3. As God has mercies to bestow, and as he has designed to bestow them, so those mercies are no fragments or the leavings of others: but mercies that are full and complete to do for thee, what thou wantest, wouldst have, or canst desire. As I may so say, God has his bags that were never yet untied, never yet broken up, but laid by him through a thousand generations for those that he commands to hope in his mercy. As Samuel kept the shoulder for Saul, and as God brake up that decreed place for the sea, so hath he set apart, and will break up his mercy for his people: mercy and grace that he gave us before we had a being, is the mercy designed for Israel (2 Tim 1:9). Whole mercies are allotted to us; however, mercy sufficient (1 Sam 9:23-24; Job 38:10). But to be a little more distinct.

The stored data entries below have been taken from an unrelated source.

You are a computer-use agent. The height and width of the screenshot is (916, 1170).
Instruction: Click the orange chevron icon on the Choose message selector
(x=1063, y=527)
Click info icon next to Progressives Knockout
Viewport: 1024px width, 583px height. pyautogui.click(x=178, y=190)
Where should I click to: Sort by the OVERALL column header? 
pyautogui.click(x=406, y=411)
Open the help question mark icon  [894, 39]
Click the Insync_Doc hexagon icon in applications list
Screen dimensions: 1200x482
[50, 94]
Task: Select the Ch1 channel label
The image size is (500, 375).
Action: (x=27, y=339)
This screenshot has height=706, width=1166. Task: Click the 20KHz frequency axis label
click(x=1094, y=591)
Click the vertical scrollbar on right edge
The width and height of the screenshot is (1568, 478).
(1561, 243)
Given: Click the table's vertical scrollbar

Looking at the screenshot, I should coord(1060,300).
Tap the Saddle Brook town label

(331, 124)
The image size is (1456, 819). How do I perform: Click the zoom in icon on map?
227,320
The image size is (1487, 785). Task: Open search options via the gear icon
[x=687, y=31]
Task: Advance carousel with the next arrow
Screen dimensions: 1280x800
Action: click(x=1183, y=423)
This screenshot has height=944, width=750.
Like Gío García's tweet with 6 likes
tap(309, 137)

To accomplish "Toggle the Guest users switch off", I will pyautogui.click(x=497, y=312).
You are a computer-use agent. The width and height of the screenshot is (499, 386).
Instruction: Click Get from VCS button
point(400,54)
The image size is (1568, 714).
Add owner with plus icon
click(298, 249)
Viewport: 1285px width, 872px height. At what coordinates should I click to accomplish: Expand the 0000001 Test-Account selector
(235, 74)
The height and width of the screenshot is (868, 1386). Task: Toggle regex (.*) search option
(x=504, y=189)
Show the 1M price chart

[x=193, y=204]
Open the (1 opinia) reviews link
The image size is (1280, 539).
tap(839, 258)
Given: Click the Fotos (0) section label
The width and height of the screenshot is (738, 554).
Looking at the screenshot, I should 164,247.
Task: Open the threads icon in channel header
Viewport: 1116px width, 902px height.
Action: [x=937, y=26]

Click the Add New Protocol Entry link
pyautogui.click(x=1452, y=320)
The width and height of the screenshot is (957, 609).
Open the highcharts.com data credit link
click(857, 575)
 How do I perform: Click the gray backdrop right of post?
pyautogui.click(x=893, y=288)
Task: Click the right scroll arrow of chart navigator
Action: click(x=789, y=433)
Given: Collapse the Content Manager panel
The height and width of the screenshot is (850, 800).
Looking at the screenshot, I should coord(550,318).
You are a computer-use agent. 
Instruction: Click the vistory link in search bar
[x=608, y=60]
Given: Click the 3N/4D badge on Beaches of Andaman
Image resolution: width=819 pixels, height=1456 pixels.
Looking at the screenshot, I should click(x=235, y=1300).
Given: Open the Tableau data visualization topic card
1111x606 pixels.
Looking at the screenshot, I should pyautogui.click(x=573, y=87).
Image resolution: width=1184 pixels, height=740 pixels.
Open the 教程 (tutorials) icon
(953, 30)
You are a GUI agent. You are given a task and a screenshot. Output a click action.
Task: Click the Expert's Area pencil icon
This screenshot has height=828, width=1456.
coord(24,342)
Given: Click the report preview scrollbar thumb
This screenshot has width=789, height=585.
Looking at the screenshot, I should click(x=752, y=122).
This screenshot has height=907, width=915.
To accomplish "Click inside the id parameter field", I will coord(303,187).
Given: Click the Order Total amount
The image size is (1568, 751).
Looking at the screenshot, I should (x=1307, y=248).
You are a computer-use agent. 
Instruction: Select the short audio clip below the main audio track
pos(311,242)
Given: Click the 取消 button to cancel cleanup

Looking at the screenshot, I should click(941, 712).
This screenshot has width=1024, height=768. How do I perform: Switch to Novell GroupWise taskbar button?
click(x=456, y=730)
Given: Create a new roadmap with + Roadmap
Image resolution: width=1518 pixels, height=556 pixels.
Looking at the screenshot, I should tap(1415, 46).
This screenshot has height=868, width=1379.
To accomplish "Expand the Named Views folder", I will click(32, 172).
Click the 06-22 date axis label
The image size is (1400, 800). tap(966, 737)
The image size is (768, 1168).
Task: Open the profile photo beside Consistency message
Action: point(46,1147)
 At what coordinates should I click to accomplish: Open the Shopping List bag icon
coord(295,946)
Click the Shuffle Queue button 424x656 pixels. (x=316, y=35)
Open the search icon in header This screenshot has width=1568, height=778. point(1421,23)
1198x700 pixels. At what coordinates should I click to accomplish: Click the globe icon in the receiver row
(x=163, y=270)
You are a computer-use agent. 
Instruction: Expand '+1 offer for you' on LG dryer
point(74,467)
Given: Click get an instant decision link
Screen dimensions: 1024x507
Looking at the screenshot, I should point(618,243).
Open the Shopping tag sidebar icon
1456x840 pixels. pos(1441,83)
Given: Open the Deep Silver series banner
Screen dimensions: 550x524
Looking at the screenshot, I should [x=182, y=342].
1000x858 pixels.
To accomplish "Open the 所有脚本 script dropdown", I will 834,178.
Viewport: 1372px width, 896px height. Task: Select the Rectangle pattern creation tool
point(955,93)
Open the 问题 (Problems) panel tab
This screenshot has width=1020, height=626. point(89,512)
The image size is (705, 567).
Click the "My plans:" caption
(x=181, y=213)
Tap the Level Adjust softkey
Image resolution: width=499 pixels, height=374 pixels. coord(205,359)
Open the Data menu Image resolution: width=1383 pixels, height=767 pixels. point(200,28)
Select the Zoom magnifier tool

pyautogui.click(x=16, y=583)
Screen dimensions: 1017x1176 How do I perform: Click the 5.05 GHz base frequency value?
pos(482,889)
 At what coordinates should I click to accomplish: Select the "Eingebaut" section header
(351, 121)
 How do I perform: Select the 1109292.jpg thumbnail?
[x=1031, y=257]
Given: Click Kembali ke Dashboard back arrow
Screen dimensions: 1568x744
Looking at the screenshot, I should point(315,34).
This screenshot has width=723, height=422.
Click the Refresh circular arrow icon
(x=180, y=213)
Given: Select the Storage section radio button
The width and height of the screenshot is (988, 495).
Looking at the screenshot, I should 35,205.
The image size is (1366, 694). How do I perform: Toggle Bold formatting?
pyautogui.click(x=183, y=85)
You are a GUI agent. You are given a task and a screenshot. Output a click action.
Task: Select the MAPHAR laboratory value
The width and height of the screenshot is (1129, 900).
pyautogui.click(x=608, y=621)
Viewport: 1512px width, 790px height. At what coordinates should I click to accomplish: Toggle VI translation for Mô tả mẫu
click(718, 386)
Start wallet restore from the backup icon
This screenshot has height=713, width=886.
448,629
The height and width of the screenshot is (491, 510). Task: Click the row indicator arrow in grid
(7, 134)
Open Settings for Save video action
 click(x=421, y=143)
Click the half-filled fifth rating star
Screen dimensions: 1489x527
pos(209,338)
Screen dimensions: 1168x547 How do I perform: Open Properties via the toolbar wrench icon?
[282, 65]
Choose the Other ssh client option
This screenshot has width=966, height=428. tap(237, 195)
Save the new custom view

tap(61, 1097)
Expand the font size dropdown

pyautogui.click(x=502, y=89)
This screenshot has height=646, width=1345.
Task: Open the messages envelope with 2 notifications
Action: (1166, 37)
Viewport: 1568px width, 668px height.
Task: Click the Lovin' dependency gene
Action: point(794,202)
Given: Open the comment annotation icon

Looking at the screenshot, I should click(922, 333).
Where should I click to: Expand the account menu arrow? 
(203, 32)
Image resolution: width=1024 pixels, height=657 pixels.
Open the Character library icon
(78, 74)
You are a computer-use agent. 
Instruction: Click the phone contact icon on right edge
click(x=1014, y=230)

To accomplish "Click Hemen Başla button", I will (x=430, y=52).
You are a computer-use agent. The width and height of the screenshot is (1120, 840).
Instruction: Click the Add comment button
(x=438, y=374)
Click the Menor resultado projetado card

[Second, mainly.] I find that the goodness of God to his people is diversely expressed in his word: sometimes by the word grace, sometimes by the word love, and sometimes by the word mercy, even as our badness against him is called iniquity, transgression, and sin. When it is expressed by that word 'grace,' it is to show that what he doth is of his princely will, royal bounty, and sovereign pleasure. When expressed by that word 'love,' it shows us that his affection was and is in what he doth shows us that his affection was and in what that and that he doth what he doth for us, with complacency and delight. But when it is set forth to us under the notion of 'mercy,' it bespeaks us to be both wretched and miserable, and his bowels and compassions yearn over us in this fearful plight. Now, the Holy Ghost chooseth—as it should seem—in this place, to present us with that goodness that is in God's heart towards us, somewhat under the term of mercy; for that, as I said before, it so presenteth us with our misery, and his pity and compassion; and because it best pleaseth us when we apprehend God in Christ as one that has the love of compassion and pity for us. Hence, we are often presented with God's goodness to us, which causes us to hope in the name of sympathy and empathy. 'In his pity he redeemed them,' and 'like as a father pitieth his children, so the Lord pitieth them that fear him' (Isa 63:9; Psa 103:13). 'The Lord is very pitiful and of tender mercy,' he also is gracious and 'full of compassion' (James 5:11; Psa 78:38). 'Thou, O Lord, art a God full of compassion,' and thy 'compassions fail not' (Psa 86:15, 111:4; Lam 3:22).